(Beginning of Data extracts)

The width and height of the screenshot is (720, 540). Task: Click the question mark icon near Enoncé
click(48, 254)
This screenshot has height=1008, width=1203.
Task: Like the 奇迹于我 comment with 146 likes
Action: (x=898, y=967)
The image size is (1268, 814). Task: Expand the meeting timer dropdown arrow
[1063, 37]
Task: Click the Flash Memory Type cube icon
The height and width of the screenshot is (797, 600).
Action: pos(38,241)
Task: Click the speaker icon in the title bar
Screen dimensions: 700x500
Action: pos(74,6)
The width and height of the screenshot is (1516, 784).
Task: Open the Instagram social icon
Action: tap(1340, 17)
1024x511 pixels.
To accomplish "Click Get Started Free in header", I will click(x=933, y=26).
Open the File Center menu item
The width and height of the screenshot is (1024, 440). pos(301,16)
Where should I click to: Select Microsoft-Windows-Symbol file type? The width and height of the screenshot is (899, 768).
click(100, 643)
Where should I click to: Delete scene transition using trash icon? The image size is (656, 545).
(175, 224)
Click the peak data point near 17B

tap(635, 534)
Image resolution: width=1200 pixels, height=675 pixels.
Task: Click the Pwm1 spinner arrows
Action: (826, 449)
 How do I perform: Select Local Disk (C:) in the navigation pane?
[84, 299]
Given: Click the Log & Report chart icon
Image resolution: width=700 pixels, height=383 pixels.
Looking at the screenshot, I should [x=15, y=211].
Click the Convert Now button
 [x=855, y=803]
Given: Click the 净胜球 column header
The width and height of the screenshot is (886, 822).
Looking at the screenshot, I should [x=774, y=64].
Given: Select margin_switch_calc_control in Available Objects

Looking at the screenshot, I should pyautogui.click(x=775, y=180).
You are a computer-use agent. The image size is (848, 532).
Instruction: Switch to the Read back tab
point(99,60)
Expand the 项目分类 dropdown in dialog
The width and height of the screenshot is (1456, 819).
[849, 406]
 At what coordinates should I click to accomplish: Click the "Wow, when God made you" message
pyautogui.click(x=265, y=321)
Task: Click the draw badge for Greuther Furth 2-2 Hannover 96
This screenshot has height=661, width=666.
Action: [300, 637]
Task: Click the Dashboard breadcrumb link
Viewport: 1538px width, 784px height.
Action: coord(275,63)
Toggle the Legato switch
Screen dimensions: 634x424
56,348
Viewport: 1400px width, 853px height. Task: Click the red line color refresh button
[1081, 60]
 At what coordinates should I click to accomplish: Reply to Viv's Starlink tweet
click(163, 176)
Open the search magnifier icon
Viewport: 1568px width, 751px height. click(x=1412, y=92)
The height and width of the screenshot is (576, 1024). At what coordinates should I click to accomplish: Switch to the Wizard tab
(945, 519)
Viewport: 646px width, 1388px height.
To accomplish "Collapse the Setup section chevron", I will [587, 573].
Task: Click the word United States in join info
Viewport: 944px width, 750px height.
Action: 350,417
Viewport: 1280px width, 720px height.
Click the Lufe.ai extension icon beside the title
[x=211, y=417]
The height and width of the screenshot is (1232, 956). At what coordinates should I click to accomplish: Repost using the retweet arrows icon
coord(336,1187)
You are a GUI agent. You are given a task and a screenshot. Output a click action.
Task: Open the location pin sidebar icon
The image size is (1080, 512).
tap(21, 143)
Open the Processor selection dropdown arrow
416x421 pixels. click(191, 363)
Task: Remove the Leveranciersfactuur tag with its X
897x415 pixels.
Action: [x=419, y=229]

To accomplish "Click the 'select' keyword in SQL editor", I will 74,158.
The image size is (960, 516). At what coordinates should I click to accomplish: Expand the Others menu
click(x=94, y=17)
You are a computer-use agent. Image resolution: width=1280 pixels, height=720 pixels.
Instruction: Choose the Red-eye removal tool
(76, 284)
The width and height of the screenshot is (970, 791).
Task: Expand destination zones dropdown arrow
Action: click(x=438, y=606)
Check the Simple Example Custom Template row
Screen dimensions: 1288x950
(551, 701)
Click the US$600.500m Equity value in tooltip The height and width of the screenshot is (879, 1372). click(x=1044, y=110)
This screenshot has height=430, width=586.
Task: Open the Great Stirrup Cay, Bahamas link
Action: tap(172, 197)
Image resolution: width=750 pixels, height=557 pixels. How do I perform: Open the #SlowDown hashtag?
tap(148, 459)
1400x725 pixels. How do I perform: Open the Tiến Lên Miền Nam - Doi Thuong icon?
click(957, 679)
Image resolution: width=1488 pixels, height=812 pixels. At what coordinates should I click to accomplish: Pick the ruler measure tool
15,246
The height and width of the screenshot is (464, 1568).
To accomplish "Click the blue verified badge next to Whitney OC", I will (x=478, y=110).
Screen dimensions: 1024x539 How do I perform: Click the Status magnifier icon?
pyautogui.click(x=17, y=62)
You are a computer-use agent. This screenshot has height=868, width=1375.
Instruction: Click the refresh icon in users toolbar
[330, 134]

(End of Data extracts)

-- Task details --
The answer should be a bare number: the count of lines above in which the word "agent" occurs.

-- Task answer --
4